ARGENTINA. OESP saúda os sinais de opção pelo pragmatismo nas relações entre o Brasil e a Argentina depois que o presidente Bolsonaro resolveu enviar seu vice, Hamilton Mourão, à posse do presidente Alberto Fernandez.[8] Ainda que isso não signifique o fim de divergências que são ideológicas, o editorial de OESP ressalta a importância disso em nome de décadas de boas convivências e sólidas relações comerciais. A FSP considera boa a estreia de Fernandez que se coloca como um conciliador e destaca a mudança no comportamento que considerava de tom “inflamatório e os flertes demagógicos” durante a campanha do candidato peronista mas que assumem agora tendências mais liberais.[9] O Globo, também destacando o tom conciliatório, afirma que o novo presidente argentino, Alberto Fernandez, acerta ao optar pelo pluralismo nas alianças, já que, sem sólida maioria legislativa, precisará negociar com a oposição. Mas reforça ainda como seu problema a vice, Cristina Kirchner, e o fato de que em sua posse, Alberto não deu algumas respostas, como de onde virá o dinheiro para emergências sociais.[10]

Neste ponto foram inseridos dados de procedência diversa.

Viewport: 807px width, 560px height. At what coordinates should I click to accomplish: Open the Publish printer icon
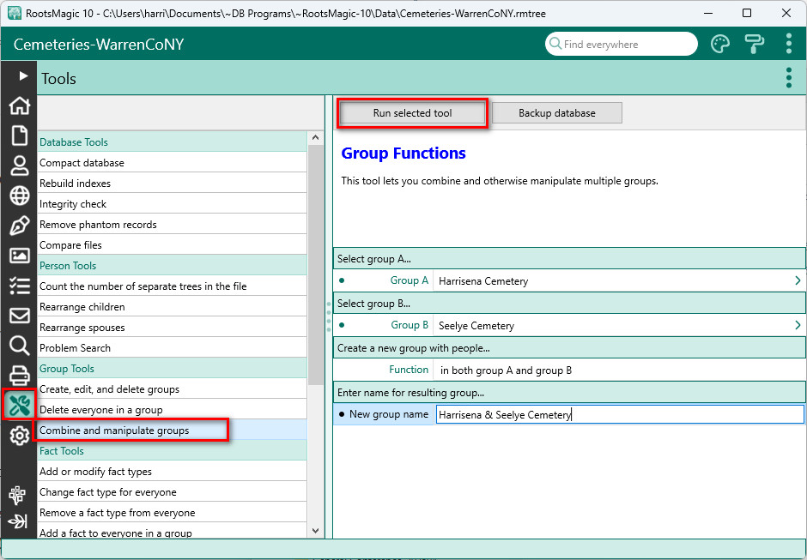(19, 375)
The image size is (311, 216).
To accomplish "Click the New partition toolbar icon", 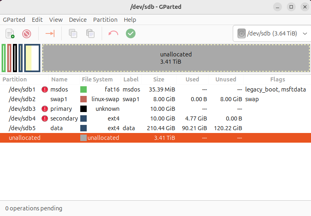I will coord(10,33).
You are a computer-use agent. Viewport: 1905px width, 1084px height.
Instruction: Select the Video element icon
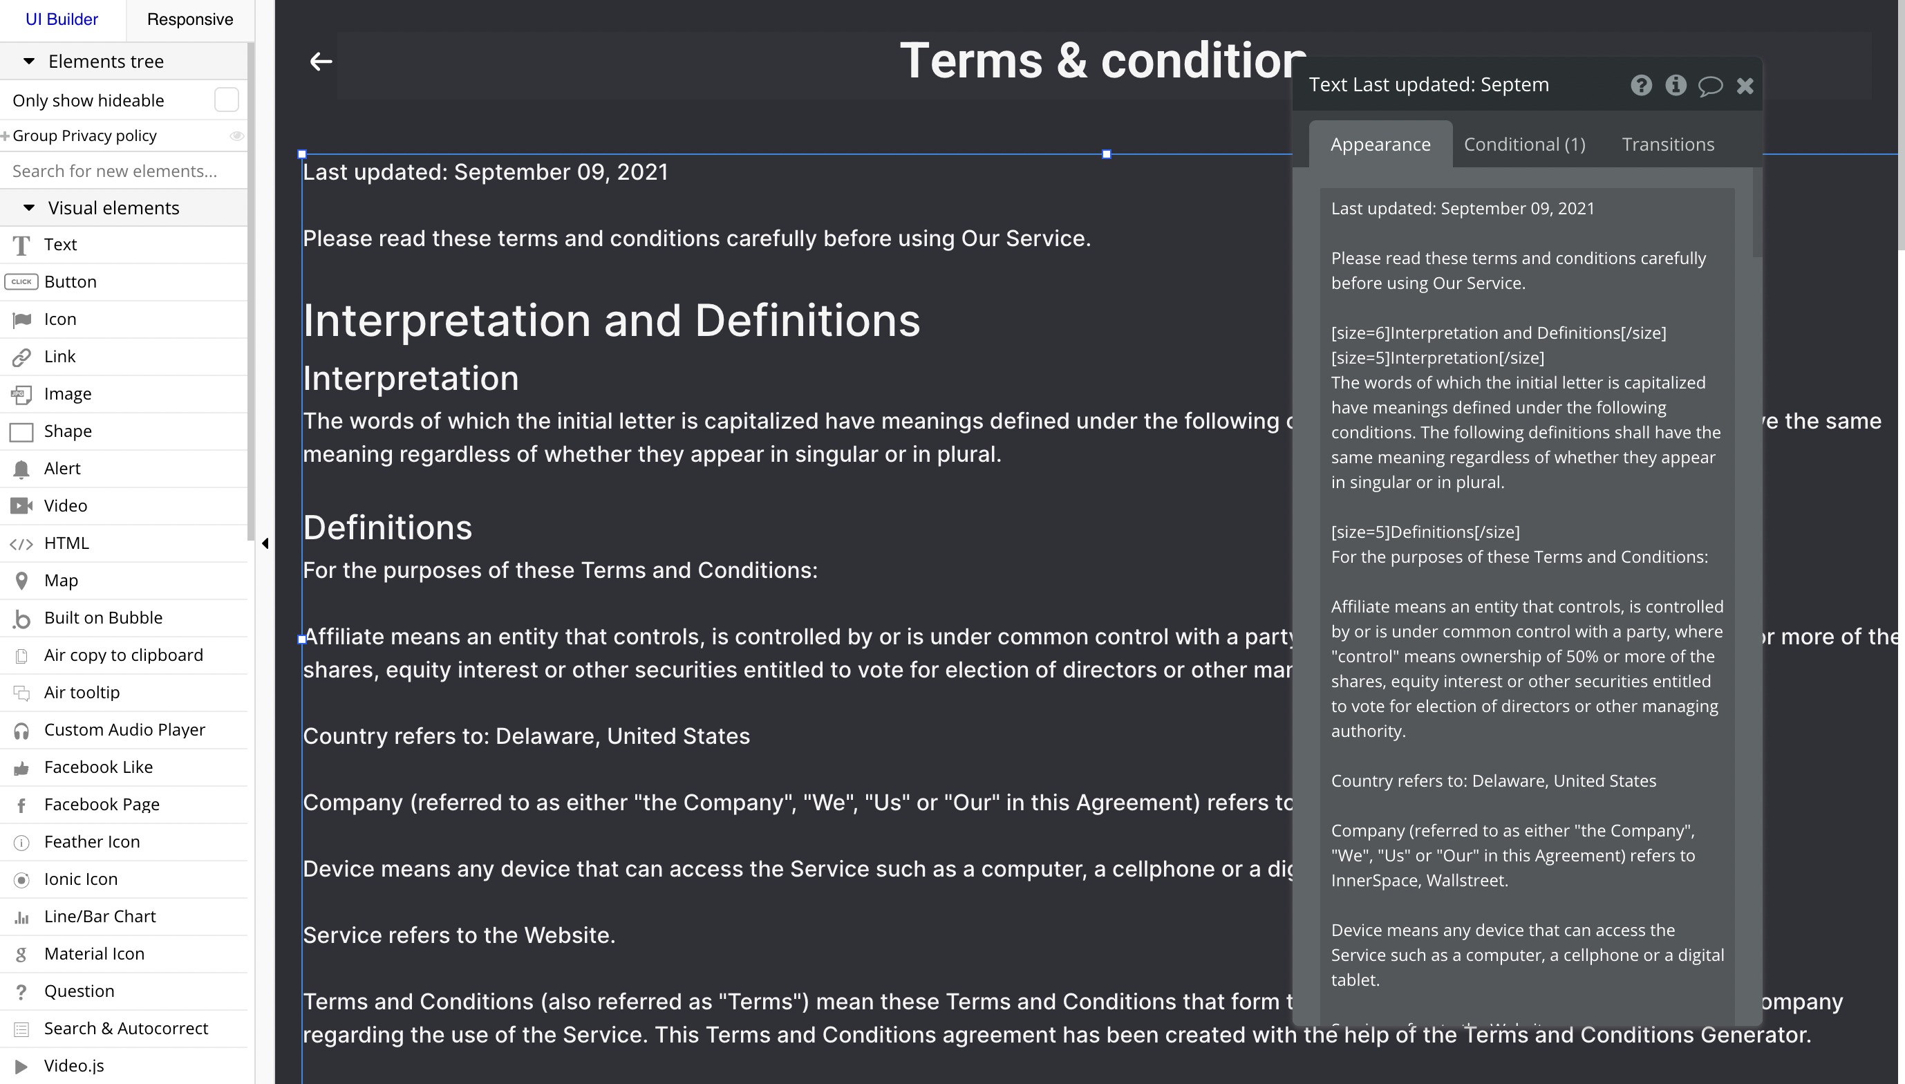(x=22, y=506)
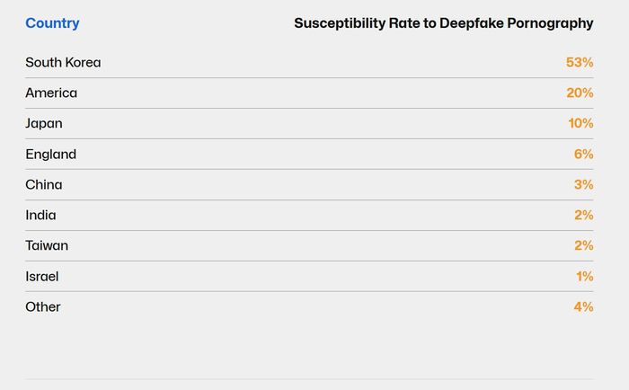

Figura 2: Valências da abordagem a Jair Bolsonaro nos editoriais (11 a 17/12/2019)

 

[1] Para este boletim, consideramos 49 editoriais publicados por Folha de S. Paulo (FSP), O Estado de S. Paulo (OESP) e O Globo.

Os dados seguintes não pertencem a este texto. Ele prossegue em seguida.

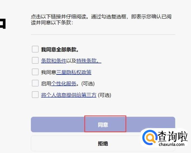Screen dimensions: 191x153
Task: View the 三星隐私权政策 link
Action: [74, 72]
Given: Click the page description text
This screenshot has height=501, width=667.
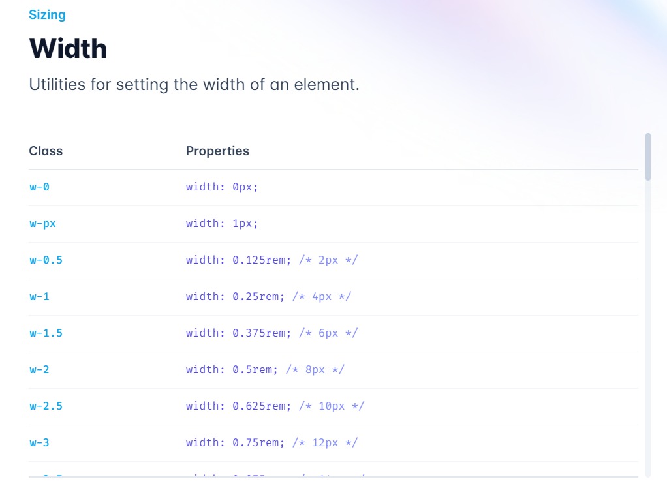Looking at the screenshot, I should [194, 84].
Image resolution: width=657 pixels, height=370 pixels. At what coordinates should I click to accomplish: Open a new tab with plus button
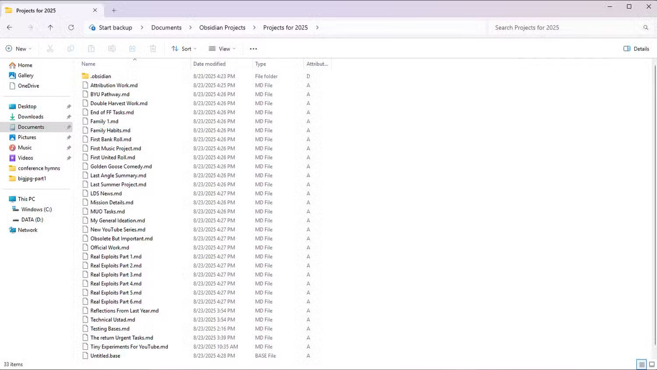(x=114, y=11)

[2] Outros cinco temas ficaram fora do ranking, mas foram abordados por dois jornais cada na última semana: saúde pública (OESP e FSP); COP 25 (OESP e FSP) e saneamento básico (novo marco regulatório) (FSP e O Globo).

[3] Qual brexit? FSP, 11/12/2019

[4] Relatório de danos, FSP, 14/12/2019.

[5] Brexit done, OESP, 15/12/2019.

[6] Riscos do Brexit podem ser maiores sob liderança de Boris Jonhson, O Globo, 14/12/2019.

[7] Eleição britânica aponta distorções do voto distrital, O Globo, 17/12/2019.

[8] A necessária distensão, OESP, 11/12/2019.

[9] Chefe novo, fado velho, FSP, 12/12/2019.

[10] Novo presidente argentino acerta ao optar pelo pluralismo nas alianças, O Globo, 12/12/2019.